If your property is in a homeowners association, check the CC&Rs (covenants, conditions, and restrictions) before listing it for rent. Many HOAs limit the number of units that can be rented at any time, require board approval of tenants, impose minimum lease terms of one year, or ban rentals entirely. Violating these restrictions can result in fines and forced removal of your tenant. Even properties outside an HOA may have deed restrictions that limit rental use.
Once your lease is signed, your insurance is switched, your appraisal is complete, and your reserves are documented, you submit the full mortgage application for the new home. The underwriter reviews the rental income figures, verifies your equity position, and confirms your reserves meet the minimum. Expect this review to take longer than a standard purchase because the lender is underwriting two properties, not one.

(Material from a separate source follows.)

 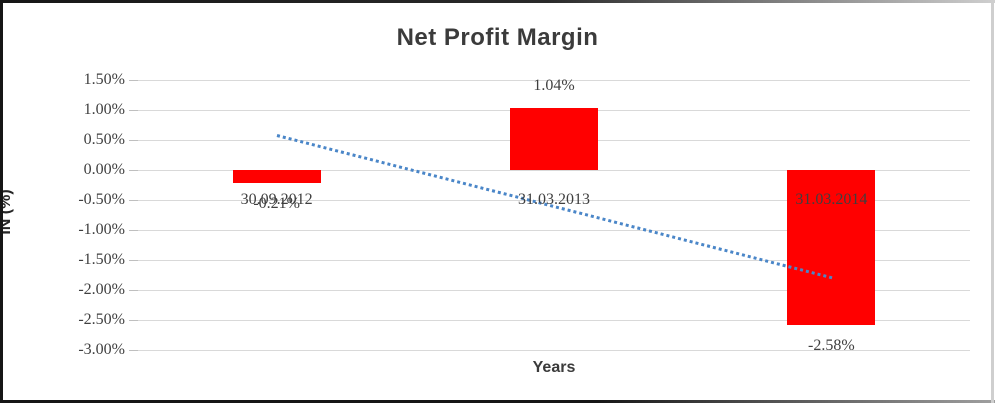 I want to click on y-tick-label: -0.50%, so click(x=102, y=200).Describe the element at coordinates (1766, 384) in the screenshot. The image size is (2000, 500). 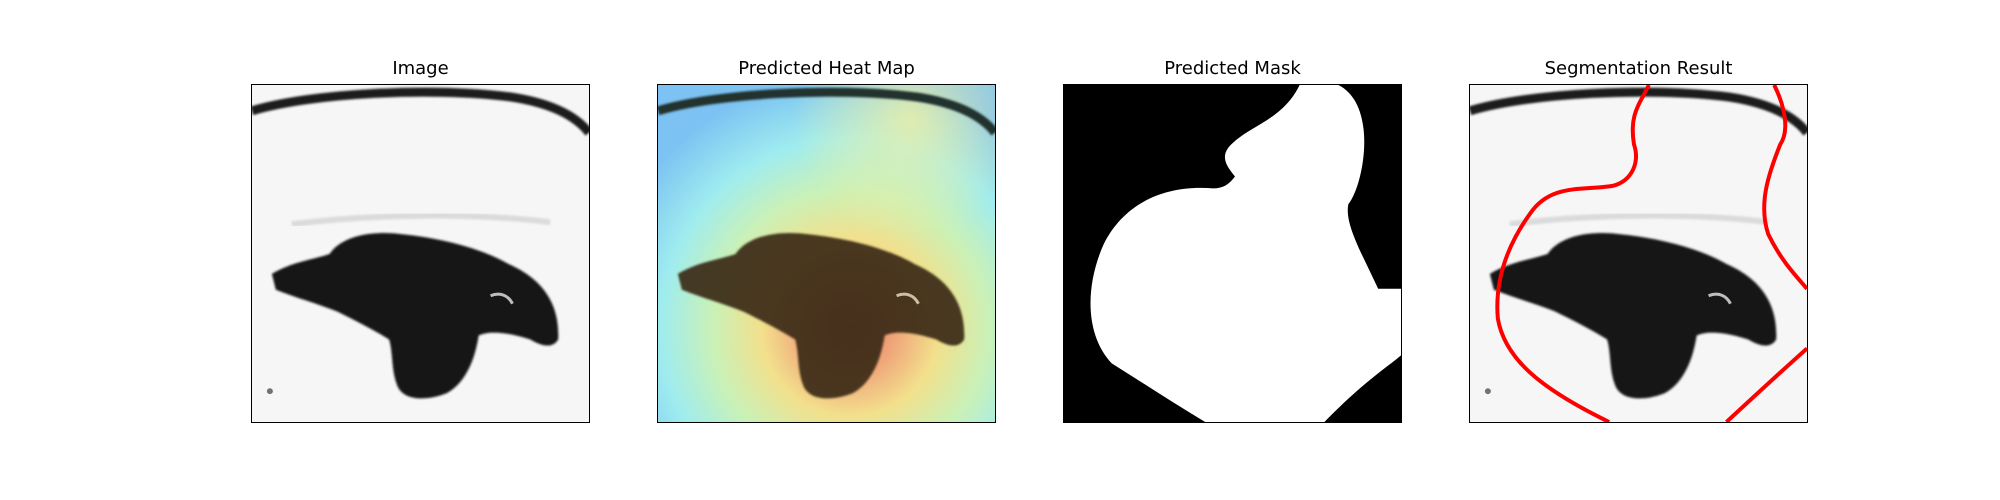
I see `segmentation-contour-right-bottom` at that location.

Because you’re not selling your current home, you can make a stronger offer to the seller of the new property. No sale contingency means less risk for the seller and more negotiating leverage for you. After loan approval, proceed through the standard closing process: final walkthrough, signing, and key exchange. Coordinate your move-out and tenant move-in dates so the rental property doesn’t sit vacant. Every empty month is lost income and a month closer to burning through those cash reserves your lender required.
Security deposit laws vary significantly by state, with limits ranging from one month’s rent to no cap at all. Research your state’s rules before collecting a deposit, because mishandling security deposits is among the most common legal mistakes new landlords make. Many states impose penalties of two to three times the deposit amount for violations.